# SET TASK
Reproduce the data below, substituting "desktop agent" for every occurrence of "GUI agent" and leaving everything else unchanged.

# DATA LINES
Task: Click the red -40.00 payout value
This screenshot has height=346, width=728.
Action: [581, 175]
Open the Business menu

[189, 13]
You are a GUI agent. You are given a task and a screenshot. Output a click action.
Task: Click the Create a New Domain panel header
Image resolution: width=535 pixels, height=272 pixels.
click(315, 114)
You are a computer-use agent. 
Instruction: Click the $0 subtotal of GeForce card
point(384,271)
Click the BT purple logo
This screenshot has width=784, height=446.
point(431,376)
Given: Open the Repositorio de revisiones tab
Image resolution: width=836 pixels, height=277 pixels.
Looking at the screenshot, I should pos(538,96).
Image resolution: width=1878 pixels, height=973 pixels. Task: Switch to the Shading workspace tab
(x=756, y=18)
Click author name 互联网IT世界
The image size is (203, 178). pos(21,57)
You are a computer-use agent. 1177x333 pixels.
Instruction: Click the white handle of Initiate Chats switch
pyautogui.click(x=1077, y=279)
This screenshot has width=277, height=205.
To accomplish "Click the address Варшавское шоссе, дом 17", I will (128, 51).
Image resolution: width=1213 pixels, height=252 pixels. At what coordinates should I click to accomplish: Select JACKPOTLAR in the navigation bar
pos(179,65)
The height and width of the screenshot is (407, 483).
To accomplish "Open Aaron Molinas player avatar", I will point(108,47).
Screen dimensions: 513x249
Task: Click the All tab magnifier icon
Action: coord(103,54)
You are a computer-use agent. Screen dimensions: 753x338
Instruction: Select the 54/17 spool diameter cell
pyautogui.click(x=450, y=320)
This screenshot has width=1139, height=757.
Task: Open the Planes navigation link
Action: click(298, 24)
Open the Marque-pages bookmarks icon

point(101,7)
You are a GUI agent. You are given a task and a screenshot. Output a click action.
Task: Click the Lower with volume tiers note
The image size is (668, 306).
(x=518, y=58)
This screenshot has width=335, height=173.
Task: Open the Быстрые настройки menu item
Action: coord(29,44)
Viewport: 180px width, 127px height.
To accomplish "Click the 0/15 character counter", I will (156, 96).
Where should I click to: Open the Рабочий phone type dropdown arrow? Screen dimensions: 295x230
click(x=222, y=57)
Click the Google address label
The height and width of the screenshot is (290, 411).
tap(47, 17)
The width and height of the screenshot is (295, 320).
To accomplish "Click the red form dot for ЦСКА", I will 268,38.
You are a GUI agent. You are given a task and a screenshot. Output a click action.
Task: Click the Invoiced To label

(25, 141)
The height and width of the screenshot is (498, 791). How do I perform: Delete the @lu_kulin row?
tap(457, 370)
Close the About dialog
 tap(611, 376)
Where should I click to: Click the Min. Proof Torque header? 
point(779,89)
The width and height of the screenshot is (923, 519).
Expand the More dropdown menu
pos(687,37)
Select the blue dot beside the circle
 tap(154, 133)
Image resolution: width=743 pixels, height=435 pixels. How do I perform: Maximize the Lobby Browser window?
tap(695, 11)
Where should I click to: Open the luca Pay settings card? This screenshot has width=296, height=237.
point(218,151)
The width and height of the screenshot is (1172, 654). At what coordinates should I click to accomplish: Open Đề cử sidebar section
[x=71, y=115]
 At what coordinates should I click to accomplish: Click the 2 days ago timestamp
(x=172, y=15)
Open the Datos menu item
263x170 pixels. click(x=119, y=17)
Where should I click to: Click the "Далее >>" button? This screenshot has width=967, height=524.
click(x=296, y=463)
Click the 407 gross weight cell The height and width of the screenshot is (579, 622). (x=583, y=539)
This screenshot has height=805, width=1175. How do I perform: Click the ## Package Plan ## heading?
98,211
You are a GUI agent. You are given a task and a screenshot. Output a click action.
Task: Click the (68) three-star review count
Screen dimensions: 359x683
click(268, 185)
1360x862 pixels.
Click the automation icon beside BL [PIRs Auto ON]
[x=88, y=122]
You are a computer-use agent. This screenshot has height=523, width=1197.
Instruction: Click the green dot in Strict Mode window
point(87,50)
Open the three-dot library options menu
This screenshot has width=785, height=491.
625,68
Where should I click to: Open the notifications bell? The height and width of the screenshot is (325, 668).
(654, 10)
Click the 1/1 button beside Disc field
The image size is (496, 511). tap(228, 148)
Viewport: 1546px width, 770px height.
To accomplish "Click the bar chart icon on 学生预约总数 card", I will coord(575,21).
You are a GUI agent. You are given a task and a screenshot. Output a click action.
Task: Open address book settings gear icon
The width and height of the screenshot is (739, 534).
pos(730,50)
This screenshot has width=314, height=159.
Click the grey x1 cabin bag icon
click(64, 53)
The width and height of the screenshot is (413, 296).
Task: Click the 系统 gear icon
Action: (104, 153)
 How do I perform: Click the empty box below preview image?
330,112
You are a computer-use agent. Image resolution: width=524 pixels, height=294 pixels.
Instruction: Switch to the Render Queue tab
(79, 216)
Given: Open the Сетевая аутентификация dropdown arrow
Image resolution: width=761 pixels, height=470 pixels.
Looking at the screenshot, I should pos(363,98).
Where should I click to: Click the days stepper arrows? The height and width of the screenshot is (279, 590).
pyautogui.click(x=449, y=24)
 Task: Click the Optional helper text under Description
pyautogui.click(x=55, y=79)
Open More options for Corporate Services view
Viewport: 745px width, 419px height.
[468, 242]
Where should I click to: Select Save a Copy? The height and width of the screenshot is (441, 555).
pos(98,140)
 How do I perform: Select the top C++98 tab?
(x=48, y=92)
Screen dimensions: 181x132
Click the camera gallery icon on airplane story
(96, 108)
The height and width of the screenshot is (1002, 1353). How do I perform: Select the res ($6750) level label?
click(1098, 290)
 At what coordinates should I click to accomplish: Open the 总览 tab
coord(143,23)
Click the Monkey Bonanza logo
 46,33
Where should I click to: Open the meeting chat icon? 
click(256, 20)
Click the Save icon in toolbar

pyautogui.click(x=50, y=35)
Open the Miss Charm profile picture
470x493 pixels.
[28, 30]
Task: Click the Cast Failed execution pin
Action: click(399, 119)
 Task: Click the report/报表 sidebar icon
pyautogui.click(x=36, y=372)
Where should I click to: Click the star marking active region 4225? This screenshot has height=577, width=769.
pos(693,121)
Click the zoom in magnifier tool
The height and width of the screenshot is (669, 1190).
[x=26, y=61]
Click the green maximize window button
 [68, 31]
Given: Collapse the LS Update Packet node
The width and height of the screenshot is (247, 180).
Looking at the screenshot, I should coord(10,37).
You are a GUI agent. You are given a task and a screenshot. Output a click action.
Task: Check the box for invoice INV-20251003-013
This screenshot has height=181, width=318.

# TASK OUTPUT
Task: Click the red -40.00 payout value
This screenshot has height=346, width=728.
Action: [581, 175]
Open the Business menu

[189, 13]
You are a desktop agent. You are given a task and a screenshot. Output a click action.
Task: Click the Create a New Domain panel header
Image resolution: width=535 pixels, height=272 pixels.
click(315, 114)
You are a computer-use agent. 
Instruction: Click the $0 subtotal of GeForce card
point(384,271)
Click the BT purple logo
This screenshot has width=784, height=446.
point(431,376)
Given: Open the Repositorio de revisiones tab
Image resolution: width=836 pixels, height=277 pixels.
Looking at the screenshot, I should pos(538,96).
Image resolution: width=1878 pixels, height=973 pixels. Task: Switch to the Shading workspace tab
(x=756, y=18)
Click author name 互联网IT世界
The image size is (203, 178). pos(21,57)
You are a computer-use agent. 1177x333 pixels.
Instruction: Click the white handle of Initiate Chats switch
pyautogui.click(x=1077, y=279)
This screenshot has width=277, height=205.
To accomplish "Click the address Варшавское шоссе, дом 17", I will (128, 51).
Image resolution: width=1213 pixels, height=252 pixels. At what coordinates should I click to accomplish: Select JACKPOTLAR in the navigation bar
pos(179,65)
The height and width of the screenshot is (407, 483).
To accomplish "Open Aaron Molinas player avatar", I will point(108,47).
Screen dimensions: 513x249
Task: Click the All tab magnifier icon
Action: coord(103,54)
You are a computer-use agent. Screen dimensions: 753x338
Instruction: Select the 54/17 spool diameter cell
pyautogui.click(x=450, y=320)
This screenshot has width=1139, height=757.
Task: Open the Planes navigation link
Action: click(298, 24)
Open the Marque-pages bookmarks icon

point(101,7)
You are a desktop agent. You are given a task and a screenshot. Output a click action.
Task: Click the Lower with volume tiers note
The image size is (668, 306).
(x=518, y=58)
This screenshot has width=335, height=173.
Task: Open the Быстрые настройки menu item
Action: coord(29,44)
Viewport: 180px width, 127px height.
To accomplish "Click the 0/15 character counter", I will (156, 96).
Where should I click to: Open the Рабочий phone type dropdown arrow? Screen dimensions: 295x230
click(x=222, y=57)
Click the Google address label
The height and width of the screenshot is (290, 411).
tap(47, 17)
The width and height of the screenshot is (295, 320).
To accomplish "Click the red form dot for ЦСКА", I will 268,38.
You are a desktop agent. You are given a task and a screenshot. Output a click action.
Task: Click the Invoiced To label

(25, 141)
The height and width of the screenshot is (498, 791). How do I perform: Delete the @lu_kulin row?
tap(457, 370)
Close the About dialog
 tap(611, 376)
Where should I click to: Click the Min. Proof Torque header? 
point(779,89)
The width and height of the screenshot is (923, 519).
Expand the More dropdown menu
pos(687,37)
Select the blue dot beside the circle
 tap(154, 133)
Image resolution: width=743 pixels, height=435 pixels. How do I perform: Maximize the Lobby Browser window?
tap(695, 11)
Where should I click to: Open the luca Pay settings card? This screenshot has width=296, height=237.
point(218,151)
The width and height of the screenshot is (1172, 654). At what coordinates should I click to accomplish: Open Đề cử sidebar section
[x=71, y=115]
 At what coordinates should I click to accomplish: Click the 2 days ago timestamp
(x=172, y=15)
Open the Datos menu item
263x170 pixels. click(x=119, y=17)
Where should I click to: Click the "Далее >>" button? This screenshot has width=967, height=524.
click(x=296, y=463)
Click the 407 gross weight cell The height and width of the screenshot is (579, 622). (x=583, y=539)
This screenshot has height=805, width=1175. How do I perform: Click the ## Package Plan ## heading?
98,211
You are a desktop agent. You are given a task and a screenshot. Output a click action.
Task: Click the (68) three-star review count
Screen dimensions: 359x683
click(268, 185)
1360x862 pixels.
Click the automation icon beside BL [PIRs Auto ON]
[x=88, y=122]
You are a computer-use agent. This screenshot has height=523, width=1197.
Instruction: Click the green dot in Strict Mode window
point(87,50)
Open the three-dot library options menu
This screenshot has width=785, height=491.
625,68
Where should I click to: Open the notifications bell? The height and width of the screenshot is (325, 668).
(654, 10)
Click the 1/1 button beside Disc field
The image size is (496, 511). tap(228, 148)
Viewport: 1546px width, 770px height.
To accomplish "Click the bar chart icon on 学生预约总数 card", I will coord(575,21).
You are a desktop agent. You are given a task and a screenshot. Output a click action.
Task: Open address book settings gear icon
The width and height of the screenshot is (739, 534).
pos(730,50)
This screenshot has width=314, height=159.
Click the grey x1 cabin bag icon
click(64, 53)
The width and height of the screenshot is (413, 296).
Task: Click the 系统 gear icon
Action: (104, 153)
 How do I perform: Click the empty box below preview image?
330,112
You are a computer-use agent. Image resolution: width=524 pixels, height=294 pixels.
Instruction: Switch to the Render Queue tab
(79, 216)
Given: Open the Сетевая аутентификация dropdown arrow
Image resolution: width=761 pixels, height=470 pixels.
Looking at the screenshot, I should pos(363,98).
Where should I click to: Click the days stepper arrows? The height and width of the screenshot is (279, 590).
pyautogui.click(x=449, y=24)
 Task: Click the Optional helper text under Description
pyautogui.click(x=55, y=79)
Open More options for Corporate Services view
Viewport: 745px width, 419px height.
[468, 242]
Where should I click to: Select Save a Copy? The height and width of the screenshot is (441, 555).
pos(98,140)
 How do I perform: Select the top C++98 tab?
(x=48, y=92)
Screen dimensions: 181x132
Click the camera gallery icon on airplane story
(96, 108)
The height and width of the screenshot is (1002, 1353). How do I perform: Select the res ($6750) level label?
click(1098, 290)
 At what coordinates should I click to accomplish: Open the 总览 tab
coord(143,23)
Click the Monkey Bonanza logo
 46,33
Where should I click to: Open the meeting chat icon? 
click(256, 20)
Click the Save icon in toolbar

pyautogui.click(x=50, y=35)
Open the Miss Charm profile picture
470x493 pixels.
[28, 30]
Task: Click the Cast Failed execution pin
Action: click(399, 119)
 Task: Click the report/报表 sidebar icon
pyautogui.click(x=36, y=372)
Where should I click to: Click the star marking active region 4225? This screenshot has height=577, width=769.
pos(693,121)
Click the zoom in magnifier tool
The height and width of the screenshot is (669, 1190).
[x=26, y=61]
Click the green maximize window button
 [68, 31]
Given: Collapse the LS Update Packet node
The width and height of the screenshot is (247, 180).
Looking at the screenshot, I should coord(10,37).
You are a desktop agent. You are given a task and a screenshot. Output a click action.
Task: Check the box for invoice INV-20251003-013
This screenshot has height=181, width=318.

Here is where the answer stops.